Hispanic and lower-income students have similar and sometimes better rates of attendance to their piers, said Linder, but they still start school with fewer language and mathematics skills then their peers. Hispanic-speaking kindergartners in the kindergarten assessment knew a small fraction of the letters in their native language that their English-speaking peers did.
“We know that the quicker they have literacy in their language, the better they are at acquiring English,” said Linder.
As English as a Second Language (ESL) students struggle to learn English, staff often lack the Spanish skills to best help them.
The district, which currently removes ESL students to a separate class to work on English, is forming a plan to embed bilingual ESL staff in several targeted multilingual classrooms including students learning English. Linder said the effort wouldn’t take any additional staffing and has good buy-in from existing employees, who would train over the summer for the arrangement.
“This could have the biggest impact on us as a district,” said Hoppes, pointing toward bilingualism as an increasing priority in hiring.
There’s a broad spectrum of literacy at home regardless of the language, she said, and there are students in Hispanic-speaking families doing fine. The district needs to figure out why. The district hopes to provide training in English for parents and in Spanish for teachers.
The district first needs to create a strategic plan, one of the school board’s goals from last year, focusing on equitable — as opposed to identical — educational approaches for students facing different challenges. Hoppes said the district hopes to finish the strategic plan, which will frame its other efforts, by April.
After the strategic plan is complete, the district will focus more on the achievement compact. The district wants a quick fix to the problem, said Hoppes, but the more realistic time line is six to 10 years to address systemic problems that often leave some many Hispanic and low-income students behind.

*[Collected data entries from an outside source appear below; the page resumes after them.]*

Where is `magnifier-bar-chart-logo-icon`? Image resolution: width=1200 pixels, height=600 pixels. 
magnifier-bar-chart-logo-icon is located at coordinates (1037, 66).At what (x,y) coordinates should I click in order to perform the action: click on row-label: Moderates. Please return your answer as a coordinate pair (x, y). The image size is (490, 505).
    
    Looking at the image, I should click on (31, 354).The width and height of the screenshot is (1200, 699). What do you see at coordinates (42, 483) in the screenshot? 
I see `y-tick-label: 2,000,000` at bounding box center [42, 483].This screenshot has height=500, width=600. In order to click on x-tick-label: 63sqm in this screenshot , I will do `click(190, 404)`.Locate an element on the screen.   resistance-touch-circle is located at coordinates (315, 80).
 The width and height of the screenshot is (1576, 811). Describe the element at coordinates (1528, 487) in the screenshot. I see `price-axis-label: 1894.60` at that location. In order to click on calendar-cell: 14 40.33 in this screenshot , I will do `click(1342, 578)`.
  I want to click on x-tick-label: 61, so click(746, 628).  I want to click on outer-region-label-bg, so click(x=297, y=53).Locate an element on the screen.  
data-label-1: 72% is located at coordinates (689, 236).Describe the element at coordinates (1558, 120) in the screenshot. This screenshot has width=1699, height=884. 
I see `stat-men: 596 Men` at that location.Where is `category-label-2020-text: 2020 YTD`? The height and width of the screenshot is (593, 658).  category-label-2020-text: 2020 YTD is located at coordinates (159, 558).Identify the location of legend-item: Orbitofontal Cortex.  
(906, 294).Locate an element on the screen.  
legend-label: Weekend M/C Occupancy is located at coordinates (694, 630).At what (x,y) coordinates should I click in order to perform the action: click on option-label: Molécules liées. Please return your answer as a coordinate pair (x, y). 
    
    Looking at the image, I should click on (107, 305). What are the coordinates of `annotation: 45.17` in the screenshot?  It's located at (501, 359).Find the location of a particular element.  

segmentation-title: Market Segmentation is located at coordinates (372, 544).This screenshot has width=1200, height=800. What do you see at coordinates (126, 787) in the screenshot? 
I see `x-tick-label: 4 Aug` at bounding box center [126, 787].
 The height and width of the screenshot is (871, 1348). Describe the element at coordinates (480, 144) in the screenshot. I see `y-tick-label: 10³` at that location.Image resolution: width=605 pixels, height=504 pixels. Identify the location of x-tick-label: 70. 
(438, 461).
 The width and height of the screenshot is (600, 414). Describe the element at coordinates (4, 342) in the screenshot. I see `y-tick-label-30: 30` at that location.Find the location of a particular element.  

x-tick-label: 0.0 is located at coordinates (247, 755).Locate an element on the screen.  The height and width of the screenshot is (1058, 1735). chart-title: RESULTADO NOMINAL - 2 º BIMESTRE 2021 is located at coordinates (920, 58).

According to the Oregon Education Investment Board’s report “Equity Lens,” students of color comprise 30 percent of enrollment in Oregon K-12. Putting the issue into a larger context, Hoppes referenced a statement from the report on the economic impacts of the issue: “The persistent educational disparities have cost Oregon billions of dollars in lost economic output and these losses are compounded every year we choose not to properly address these inequalities.”